*** RECORDS FOR THE TASK

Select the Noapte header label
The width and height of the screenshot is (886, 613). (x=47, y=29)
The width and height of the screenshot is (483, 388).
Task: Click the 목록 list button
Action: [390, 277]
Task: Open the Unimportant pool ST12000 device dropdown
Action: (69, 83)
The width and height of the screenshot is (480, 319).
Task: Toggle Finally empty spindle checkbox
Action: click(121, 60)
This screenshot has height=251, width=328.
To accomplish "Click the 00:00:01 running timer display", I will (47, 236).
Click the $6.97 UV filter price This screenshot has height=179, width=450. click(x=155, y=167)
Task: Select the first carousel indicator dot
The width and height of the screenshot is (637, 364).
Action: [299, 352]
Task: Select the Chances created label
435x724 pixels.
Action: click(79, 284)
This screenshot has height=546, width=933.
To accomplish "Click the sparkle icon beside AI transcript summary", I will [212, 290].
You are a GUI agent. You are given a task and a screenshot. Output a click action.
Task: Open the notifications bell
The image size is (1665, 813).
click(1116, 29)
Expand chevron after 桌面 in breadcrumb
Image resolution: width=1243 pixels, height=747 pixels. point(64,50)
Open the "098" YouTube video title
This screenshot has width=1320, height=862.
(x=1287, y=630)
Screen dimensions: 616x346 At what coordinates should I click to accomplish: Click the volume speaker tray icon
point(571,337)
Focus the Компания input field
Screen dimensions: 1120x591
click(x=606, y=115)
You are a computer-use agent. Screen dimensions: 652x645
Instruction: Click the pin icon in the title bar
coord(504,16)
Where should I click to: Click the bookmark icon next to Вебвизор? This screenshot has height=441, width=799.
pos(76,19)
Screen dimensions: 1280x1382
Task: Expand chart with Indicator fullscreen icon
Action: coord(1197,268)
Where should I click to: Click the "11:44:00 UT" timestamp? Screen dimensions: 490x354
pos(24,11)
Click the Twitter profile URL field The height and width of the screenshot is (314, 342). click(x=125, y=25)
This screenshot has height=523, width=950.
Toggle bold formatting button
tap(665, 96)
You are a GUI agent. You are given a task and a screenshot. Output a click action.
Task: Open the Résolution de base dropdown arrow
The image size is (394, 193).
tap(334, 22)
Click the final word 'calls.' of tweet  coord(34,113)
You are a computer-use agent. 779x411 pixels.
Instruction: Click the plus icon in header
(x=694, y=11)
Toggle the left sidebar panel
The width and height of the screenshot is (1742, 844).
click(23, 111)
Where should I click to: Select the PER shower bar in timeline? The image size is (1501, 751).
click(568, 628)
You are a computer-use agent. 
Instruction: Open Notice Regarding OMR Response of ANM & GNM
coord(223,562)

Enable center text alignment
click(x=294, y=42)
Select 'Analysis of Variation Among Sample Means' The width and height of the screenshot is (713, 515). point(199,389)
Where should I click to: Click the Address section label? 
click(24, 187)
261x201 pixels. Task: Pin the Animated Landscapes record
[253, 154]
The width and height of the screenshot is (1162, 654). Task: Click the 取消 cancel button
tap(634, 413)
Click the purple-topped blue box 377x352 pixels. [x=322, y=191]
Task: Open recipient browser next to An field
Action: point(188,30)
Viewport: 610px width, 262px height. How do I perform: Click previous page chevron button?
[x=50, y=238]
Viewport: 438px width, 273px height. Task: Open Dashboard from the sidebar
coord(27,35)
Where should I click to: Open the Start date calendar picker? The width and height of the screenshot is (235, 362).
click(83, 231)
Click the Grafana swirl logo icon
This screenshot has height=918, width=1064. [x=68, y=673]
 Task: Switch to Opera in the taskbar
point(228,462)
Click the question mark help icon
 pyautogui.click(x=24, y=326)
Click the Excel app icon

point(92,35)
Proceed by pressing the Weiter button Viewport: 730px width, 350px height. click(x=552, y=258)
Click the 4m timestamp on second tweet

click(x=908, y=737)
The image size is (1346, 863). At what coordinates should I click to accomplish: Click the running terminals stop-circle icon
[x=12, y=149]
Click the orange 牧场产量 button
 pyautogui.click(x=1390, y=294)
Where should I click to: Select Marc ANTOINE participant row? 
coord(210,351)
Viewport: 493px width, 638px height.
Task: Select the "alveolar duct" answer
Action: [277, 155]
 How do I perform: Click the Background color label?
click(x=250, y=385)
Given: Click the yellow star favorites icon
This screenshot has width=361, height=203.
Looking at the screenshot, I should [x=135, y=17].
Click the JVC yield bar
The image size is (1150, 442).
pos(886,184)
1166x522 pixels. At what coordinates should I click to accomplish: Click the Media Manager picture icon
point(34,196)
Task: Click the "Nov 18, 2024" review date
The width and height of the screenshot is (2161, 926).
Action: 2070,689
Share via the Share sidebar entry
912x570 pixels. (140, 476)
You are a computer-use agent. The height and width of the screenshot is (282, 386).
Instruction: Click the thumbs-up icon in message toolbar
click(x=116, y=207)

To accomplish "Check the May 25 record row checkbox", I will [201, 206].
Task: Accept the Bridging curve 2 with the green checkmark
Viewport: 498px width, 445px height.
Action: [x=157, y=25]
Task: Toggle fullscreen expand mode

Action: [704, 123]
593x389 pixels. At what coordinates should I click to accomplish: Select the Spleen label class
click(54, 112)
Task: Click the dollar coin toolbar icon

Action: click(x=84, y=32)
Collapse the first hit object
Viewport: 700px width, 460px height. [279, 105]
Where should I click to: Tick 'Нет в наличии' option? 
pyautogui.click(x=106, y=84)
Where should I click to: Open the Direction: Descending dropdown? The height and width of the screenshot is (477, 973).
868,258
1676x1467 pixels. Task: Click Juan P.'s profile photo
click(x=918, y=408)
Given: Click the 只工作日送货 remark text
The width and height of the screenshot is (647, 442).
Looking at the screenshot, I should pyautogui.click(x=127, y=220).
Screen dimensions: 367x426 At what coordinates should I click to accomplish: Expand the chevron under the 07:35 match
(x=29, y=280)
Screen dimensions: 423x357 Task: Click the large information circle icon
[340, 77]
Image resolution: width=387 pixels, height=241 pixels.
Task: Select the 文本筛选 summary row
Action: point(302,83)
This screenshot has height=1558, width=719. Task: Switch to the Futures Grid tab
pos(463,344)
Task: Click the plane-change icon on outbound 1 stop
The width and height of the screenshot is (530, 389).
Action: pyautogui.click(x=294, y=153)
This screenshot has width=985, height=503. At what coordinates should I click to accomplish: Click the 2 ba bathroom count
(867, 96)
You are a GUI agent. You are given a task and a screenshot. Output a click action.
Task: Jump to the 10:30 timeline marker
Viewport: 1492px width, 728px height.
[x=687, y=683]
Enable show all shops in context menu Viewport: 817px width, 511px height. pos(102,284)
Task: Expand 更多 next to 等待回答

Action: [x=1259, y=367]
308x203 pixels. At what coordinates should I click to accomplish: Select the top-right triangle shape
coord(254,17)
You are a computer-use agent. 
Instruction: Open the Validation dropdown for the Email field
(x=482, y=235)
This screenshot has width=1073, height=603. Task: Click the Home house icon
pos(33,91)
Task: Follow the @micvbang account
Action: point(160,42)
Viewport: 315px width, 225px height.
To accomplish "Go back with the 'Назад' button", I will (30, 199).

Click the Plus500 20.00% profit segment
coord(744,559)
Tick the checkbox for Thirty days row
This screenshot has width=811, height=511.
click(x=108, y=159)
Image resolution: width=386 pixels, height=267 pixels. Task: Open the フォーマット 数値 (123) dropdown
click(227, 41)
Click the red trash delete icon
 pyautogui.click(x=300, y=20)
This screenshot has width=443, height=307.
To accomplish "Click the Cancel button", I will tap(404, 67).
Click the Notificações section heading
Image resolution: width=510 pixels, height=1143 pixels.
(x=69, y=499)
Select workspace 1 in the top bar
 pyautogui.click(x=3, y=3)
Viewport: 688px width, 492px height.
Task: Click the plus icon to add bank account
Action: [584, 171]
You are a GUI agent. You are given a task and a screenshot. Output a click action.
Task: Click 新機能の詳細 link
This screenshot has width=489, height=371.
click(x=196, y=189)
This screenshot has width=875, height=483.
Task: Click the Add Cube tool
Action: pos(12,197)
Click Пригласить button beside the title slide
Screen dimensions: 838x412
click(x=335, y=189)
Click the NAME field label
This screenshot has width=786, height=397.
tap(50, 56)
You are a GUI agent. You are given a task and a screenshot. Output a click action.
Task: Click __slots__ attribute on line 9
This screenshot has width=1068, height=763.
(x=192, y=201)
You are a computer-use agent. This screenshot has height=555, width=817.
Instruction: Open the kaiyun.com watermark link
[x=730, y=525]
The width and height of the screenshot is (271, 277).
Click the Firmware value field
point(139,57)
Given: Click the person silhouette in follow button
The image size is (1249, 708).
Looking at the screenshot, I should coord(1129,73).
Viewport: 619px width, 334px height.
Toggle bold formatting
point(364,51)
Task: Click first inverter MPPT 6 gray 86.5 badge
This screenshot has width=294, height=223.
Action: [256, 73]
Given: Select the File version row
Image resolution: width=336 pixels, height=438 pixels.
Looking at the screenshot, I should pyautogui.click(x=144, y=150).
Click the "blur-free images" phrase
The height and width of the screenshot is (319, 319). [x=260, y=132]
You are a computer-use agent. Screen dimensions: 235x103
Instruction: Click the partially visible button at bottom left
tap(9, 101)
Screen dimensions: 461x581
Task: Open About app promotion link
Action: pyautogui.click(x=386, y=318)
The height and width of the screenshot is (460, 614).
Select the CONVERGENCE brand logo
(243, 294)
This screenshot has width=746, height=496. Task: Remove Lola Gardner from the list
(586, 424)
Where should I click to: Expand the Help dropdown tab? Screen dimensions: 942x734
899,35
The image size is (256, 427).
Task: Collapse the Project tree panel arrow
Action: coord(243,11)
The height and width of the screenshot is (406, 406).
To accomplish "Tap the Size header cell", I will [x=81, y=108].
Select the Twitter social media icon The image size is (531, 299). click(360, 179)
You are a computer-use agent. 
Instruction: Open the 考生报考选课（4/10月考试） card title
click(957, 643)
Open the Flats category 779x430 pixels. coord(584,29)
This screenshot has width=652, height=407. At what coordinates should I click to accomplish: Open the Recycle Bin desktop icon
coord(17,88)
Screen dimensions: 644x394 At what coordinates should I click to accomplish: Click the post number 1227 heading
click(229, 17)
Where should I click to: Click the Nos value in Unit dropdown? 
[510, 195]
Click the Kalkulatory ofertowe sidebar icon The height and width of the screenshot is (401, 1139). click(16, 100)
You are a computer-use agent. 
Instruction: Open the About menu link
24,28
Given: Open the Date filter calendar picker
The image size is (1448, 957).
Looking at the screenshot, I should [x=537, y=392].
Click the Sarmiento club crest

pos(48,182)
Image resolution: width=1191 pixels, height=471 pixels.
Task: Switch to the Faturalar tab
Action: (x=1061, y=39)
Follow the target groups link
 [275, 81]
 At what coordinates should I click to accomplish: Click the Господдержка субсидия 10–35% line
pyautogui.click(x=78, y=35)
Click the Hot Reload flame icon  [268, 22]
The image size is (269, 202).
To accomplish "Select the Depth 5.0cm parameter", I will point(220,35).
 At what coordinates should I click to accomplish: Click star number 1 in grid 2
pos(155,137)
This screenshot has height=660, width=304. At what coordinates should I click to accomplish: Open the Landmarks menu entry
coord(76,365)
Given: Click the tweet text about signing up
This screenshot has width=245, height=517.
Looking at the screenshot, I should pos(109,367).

******

● TASK INSTRUCTIONS
Reproduce word for word the material above, beginning with the line that contains "The image size is (269, 202)." and ending with the line that contains "Given: Click the tweet text about signing up".

● OUTPUT
The image size is (269, 202).
To accomplish "Select the Depth 5.0cm parameter", I will point(220,35).
 At what coordinates should I click to accomplish: Click star number 1 in grid 2
pos(155,137)
This screenshot has height=660, width=304. At what coordinates should I click to accomplish: Open the Landmarks menu entry
coord(76,365)
Given: Click the tweet text about signing up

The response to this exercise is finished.